WORK REQUEST:
Rewrite the entries as a numbered list, beginning with the line that contains "This screenshot has width=622, height=454." and continuing through the line that contains "dialog-title-text: 设置 is", leaving out any blank lines.
++++ RECORDED DATA
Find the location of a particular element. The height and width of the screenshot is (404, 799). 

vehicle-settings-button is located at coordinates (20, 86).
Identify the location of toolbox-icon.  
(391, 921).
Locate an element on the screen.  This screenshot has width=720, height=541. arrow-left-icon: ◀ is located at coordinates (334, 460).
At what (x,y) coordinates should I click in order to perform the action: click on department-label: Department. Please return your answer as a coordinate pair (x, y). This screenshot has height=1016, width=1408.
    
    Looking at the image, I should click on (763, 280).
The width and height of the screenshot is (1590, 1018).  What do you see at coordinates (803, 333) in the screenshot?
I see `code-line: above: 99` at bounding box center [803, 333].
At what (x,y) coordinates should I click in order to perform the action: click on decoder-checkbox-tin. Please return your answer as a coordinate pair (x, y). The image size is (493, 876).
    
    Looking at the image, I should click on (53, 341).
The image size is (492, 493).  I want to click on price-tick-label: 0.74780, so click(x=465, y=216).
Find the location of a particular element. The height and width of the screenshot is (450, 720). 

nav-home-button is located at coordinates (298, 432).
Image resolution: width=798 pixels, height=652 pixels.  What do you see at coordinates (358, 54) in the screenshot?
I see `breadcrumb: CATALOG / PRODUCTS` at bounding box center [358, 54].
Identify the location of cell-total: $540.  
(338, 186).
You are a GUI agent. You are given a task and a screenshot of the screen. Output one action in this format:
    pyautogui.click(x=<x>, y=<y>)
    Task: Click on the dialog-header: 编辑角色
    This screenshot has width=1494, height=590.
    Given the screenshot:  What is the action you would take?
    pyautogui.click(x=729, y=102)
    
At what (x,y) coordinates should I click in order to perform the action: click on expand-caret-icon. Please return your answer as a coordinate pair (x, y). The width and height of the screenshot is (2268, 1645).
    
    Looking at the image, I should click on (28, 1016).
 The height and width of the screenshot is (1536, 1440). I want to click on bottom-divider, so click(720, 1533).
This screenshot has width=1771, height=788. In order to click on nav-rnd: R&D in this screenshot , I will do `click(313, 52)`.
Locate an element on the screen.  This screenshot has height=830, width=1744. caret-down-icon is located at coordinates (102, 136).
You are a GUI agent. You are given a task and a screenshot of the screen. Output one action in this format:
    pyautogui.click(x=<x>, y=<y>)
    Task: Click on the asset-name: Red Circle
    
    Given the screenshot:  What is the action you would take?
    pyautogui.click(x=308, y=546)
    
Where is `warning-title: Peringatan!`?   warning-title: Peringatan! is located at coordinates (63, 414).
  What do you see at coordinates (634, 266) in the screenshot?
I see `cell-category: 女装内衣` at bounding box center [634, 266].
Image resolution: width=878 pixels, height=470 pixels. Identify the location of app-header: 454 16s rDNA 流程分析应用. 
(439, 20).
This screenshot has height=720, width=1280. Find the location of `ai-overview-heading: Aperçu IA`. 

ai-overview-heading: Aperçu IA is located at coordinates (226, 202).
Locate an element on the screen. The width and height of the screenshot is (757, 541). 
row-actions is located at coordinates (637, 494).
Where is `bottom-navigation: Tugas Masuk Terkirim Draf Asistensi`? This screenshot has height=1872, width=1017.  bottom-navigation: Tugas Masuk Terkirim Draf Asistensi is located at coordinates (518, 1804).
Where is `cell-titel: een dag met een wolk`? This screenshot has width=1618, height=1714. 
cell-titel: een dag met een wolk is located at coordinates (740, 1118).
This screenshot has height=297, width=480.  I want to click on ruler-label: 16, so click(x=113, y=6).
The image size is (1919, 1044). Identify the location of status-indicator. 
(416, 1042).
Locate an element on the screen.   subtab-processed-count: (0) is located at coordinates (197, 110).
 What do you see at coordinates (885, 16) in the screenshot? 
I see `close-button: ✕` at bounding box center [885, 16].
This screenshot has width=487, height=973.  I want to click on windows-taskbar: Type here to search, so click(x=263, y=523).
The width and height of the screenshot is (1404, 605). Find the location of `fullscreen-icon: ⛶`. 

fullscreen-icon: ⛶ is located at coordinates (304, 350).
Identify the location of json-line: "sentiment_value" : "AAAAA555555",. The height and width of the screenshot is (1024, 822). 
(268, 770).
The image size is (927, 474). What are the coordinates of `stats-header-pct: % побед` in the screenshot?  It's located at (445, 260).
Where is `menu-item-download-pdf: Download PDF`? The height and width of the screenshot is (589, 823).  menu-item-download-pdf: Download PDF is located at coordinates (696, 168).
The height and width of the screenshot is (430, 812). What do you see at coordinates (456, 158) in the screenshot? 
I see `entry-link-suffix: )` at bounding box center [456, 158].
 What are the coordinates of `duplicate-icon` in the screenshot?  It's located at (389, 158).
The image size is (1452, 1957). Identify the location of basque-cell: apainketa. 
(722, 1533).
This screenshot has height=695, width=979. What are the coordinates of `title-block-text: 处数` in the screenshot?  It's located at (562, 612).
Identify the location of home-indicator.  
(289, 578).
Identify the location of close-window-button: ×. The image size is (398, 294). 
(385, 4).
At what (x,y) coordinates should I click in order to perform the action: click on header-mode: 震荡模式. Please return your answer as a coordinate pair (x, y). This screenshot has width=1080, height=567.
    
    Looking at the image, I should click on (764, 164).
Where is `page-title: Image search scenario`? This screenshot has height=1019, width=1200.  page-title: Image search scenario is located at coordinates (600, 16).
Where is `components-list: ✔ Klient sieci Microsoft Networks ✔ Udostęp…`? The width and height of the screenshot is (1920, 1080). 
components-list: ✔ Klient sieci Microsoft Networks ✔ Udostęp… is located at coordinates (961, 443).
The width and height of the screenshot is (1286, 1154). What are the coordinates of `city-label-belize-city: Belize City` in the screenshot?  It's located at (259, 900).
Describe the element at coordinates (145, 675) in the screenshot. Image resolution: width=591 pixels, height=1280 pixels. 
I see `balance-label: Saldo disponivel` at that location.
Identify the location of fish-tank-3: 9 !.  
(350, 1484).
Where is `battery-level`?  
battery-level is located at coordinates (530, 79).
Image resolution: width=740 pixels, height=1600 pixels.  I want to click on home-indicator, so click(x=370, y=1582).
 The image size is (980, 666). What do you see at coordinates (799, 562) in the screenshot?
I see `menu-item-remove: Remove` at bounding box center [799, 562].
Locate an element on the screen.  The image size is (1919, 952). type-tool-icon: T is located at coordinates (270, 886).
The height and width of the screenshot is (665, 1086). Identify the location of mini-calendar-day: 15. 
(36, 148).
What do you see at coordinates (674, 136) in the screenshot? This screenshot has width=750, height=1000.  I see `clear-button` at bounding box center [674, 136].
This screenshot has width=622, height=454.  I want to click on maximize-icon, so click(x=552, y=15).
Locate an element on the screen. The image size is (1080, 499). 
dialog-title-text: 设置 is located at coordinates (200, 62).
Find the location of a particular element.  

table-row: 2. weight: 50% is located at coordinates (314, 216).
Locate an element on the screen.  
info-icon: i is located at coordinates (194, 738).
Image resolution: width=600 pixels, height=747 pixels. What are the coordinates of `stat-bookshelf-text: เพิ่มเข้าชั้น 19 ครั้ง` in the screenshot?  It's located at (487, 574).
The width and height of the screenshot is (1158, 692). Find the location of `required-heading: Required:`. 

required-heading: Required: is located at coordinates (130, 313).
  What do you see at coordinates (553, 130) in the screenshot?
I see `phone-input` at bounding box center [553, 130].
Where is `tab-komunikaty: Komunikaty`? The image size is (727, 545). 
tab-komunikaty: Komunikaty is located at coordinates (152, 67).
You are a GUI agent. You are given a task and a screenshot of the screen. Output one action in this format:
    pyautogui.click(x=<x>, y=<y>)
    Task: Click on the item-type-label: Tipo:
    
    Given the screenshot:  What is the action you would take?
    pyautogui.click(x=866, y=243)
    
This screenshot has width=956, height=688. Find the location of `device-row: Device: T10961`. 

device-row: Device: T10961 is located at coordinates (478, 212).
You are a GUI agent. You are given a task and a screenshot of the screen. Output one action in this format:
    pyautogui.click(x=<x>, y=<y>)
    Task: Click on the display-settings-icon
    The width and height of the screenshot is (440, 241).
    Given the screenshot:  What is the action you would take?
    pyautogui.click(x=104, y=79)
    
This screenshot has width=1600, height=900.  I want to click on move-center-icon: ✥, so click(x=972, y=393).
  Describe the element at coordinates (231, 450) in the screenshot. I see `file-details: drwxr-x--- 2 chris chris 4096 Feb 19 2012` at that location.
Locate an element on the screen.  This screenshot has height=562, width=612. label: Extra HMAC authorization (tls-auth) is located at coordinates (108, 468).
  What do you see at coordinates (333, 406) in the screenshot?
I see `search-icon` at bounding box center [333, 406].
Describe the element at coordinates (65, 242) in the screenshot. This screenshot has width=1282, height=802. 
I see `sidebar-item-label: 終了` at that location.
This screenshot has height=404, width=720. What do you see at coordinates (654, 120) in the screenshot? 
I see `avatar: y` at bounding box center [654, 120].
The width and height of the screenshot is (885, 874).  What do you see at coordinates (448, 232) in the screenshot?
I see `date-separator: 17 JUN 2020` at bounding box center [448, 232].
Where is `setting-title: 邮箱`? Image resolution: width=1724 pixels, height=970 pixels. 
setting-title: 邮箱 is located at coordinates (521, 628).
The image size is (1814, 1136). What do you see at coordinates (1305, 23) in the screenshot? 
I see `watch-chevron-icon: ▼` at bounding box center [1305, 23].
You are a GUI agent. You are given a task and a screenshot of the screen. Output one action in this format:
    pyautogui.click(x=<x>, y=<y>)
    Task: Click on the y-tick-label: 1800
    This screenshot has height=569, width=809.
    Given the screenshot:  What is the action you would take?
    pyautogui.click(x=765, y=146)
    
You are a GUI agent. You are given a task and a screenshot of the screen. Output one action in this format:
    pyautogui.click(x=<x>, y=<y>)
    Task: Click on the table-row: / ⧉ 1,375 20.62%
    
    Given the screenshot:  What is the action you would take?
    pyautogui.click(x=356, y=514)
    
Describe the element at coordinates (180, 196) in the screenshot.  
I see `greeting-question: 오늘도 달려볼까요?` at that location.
++++++++
RESPONSE:
1. This screenshot has width=622, height=454.  I want to click on maximize-icon, so click(x=552, y=15).
2. Locate an element on the screen. The image size is (1080, 499). 
3. dialog-title-text: 设置 is located at coordinates (200, 62).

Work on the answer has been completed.